This research was divided into two types of nationalities: international students and British students. There are 29 international students and 11 British students respectively. As can be seen from Figure (4), international students preferred using visual learning style than British students. Obviously, 18 out of 29 selected visual learning style which account for 62% while very few British students (27%) chose visual learning style. In summary, visual learning style was international students’ preference. Moreover, Figure (5) provides that preference of auditory learning style among university students, it can be seen that, international students preferred using auditory learning style which accounted for approximately 24%. Compared with international students, there were only 2 chose auditory learning style which make up 18% among the British students. Surprisingly, it was found that international students used auditory learning style more than British students. Finally, as shown in this figure, only 14% (4 students) International students preferred using kinaesthetic learning style while the British students made up more than a half (54%). In summary, the result of this bar chart showed that the British students preferred using kinaesthetic learning style than international students. In summary, these three figures showed that international students preferred using visual learning style, while very few international students used kinaesthetic learning style among 29 respondents. For British students, there are totally 11 respondents in this research investigation, it still can be seen that British students regarded kinaesthetic learning style as the first preference.

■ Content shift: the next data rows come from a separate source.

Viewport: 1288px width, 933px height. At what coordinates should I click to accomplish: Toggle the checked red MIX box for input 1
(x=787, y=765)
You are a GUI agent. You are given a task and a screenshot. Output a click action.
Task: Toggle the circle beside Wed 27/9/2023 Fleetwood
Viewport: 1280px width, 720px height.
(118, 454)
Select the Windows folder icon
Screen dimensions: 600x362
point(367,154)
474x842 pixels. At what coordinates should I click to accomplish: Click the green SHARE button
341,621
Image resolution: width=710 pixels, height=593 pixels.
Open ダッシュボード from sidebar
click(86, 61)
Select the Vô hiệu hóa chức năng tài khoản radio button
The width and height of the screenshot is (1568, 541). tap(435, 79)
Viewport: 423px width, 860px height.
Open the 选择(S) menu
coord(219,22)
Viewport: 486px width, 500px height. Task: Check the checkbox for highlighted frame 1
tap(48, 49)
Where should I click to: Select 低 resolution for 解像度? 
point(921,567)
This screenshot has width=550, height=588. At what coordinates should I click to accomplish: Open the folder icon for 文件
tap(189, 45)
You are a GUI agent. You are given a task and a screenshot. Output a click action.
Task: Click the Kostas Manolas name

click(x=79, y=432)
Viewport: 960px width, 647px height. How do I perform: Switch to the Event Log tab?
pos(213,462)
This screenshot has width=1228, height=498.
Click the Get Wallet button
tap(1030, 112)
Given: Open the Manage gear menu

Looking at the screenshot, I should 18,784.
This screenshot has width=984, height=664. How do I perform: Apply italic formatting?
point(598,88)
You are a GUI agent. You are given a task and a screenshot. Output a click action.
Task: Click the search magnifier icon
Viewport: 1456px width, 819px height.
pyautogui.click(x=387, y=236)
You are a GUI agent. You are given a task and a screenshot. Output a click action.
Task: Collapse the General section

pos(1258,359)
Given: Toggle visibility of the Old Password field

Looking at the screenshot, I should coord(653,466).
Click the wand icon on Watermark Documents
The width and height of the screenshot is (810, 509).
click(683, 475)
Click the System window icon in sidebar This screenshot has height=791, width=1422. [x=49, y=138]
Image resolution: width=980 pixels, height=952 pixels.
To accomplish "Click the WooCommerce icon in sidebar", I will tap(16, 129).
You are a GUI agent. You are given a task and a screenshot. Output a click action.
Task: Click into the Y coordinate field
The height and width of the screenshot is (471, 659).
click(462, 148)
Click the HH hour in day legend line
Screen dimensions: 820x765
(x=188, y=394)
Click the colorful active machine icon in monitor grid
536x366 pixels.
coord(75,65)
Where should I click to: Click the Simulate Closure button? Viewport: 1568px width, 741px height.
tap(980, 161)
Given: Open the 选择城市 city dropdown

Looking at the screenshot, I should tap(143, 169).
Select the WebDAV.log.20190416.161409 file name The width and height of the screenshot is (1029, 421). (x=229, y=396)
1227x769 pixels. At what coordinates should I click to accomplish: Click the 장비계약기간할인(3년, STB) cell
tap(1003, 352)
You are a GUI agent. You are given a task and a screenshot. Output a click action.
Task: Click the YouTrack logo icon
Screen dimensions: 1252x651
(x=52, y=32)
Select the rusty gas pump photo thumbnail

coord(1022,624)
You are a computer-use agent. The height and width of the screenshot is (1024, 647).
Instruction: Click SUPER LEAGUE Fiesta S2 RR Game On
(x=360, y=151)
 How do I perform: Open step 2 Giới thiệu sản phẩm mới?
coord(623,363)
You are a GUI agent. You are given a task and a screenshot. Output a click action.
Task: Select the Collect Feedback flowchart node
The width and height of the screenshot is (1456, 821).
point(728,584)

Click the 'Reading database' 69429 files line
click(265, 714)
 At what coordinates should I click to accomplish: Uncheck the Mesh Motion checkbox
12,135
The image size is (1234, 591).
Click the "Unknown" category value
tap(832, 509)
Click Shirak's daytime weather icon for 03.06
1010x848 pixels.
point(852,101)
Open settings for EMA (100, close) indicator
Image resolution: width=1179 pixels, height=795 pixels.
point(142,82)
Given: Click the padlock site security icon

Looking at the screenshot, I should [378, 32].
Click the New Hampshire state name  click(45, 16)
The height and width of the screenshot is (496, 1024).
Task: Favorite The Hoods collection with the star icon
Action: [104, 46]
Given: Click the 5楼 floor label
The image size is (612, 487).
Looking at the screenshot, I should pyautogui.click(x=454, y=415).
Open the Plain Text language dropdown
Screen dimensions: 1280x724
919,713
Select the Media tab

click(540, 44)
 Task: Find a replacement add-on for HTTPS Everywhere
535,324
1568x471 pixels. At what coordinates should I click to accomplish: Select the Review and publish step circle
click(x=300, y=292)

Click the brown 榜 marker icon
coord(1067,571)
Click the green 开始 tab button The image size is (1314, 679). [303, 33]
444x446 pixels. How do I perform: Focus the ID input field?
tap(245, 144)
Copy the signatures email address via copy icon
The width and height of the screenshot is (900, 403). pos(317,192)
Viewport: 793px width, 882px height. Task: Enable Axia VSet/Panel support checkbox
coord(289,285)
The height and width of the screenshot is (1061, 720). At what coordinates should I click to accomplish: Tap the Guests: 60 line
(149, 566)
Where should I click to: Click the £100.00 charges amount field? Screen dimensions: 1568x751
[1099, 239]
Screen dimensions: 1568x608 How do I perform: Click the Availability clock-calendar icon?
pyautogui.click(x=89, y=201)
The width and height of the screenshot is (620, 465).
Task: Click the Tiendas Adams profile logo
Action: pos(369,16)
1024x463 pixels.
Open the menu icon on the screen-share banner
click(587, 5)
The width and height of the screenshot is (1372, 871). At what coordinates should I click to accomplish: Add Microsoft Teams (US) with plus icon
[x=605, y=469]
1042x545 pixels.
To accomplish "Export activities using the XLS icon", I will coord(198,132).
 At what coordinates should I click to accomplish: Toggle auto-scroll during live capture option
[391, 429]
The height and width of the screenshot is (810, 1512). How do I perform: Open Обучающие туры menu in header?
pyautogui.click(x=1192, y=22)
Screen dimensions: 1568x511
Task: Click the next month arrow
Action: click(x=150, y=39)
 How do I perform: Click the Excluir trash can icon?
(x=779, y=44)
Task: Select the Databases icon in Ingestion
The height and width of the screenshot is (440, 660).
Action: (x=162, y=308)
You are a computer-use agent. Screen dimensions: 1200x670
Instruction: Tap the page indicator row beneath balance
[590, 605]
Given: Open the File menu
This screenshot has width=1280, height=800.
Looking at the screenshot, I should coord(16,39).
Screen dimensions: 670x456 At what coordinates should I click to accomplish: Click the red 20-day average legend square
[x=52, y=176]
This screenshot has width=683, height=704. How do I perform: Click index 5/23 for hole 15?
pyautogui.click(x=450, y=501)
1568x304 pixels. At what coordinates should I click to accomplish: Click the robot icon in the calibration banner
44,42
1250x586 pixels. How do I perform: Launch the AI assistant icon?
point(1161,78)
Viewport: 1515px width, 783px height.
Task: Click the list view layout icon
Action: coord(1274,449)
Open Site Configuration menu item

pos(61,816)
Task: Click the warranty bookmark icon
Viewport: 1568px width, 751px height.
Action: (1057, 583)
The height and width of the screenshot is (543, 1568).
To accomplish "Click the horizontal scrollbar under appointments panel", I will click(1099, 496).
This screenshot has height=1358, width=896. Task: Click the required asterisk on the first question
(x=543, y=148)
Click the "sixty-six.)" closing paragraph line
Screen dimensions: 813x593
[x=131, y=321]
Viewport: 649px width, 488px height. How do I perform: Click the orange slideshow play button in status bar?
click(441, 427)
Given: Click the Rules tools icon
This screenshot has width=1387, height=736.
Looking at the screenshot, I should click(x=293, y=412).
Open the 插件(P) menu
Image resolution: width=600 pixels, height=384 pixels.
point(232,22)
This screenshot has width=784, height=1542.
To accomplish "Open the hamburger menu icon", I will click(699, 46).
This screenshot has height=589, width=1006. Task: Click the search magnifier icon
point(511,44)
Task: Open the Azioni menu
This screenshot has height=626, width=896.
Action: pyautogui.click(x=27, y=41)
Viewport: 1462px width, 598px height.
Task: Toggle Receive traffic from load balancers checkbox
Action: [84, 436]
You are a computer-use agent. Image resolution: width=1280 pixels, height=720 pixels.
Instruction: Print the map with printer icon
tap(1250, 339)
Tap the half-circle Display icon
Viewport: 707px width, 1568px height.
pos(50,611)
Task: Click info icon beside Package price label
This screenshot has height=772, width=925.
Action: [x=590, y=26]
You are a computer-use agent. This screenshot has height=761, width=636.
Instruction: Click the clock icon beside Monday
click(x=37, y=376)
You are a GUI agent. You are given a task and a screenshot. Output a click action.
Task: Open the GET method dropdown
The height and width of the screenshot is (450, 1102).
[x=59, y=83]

Figure 5. Percentages of learning styles when they are calculated by gender for all the participants

Figure 6. Percentages of learning styles when they are calculated by nationality and learning style type for all the participants

 

Figures 5-6 present the possible impact of different variables on the output of learning styles when calculated using different bases. For instance, in Figure (5) the percentages among the three learning styles for the 40 participants were calculated based on gender and it showed kinaesthetic learning as the number one preferred learning style with (45%) as compared to only (27.5) for each visual and auditory learning styles. On the other hand, when the calculation are reversed based on the learning style type and nationality, visual learning style is the number one with over (52%) followed by the kinaesthetic learning style but with significant different between the two – only (25%) of students are within this learning style. For one reason or another which beyond the scope of this paper, learning styles preferences seem to be impacted by predefined variables and this could be attributed to the used measure in this study (a researcher-made questionnaire).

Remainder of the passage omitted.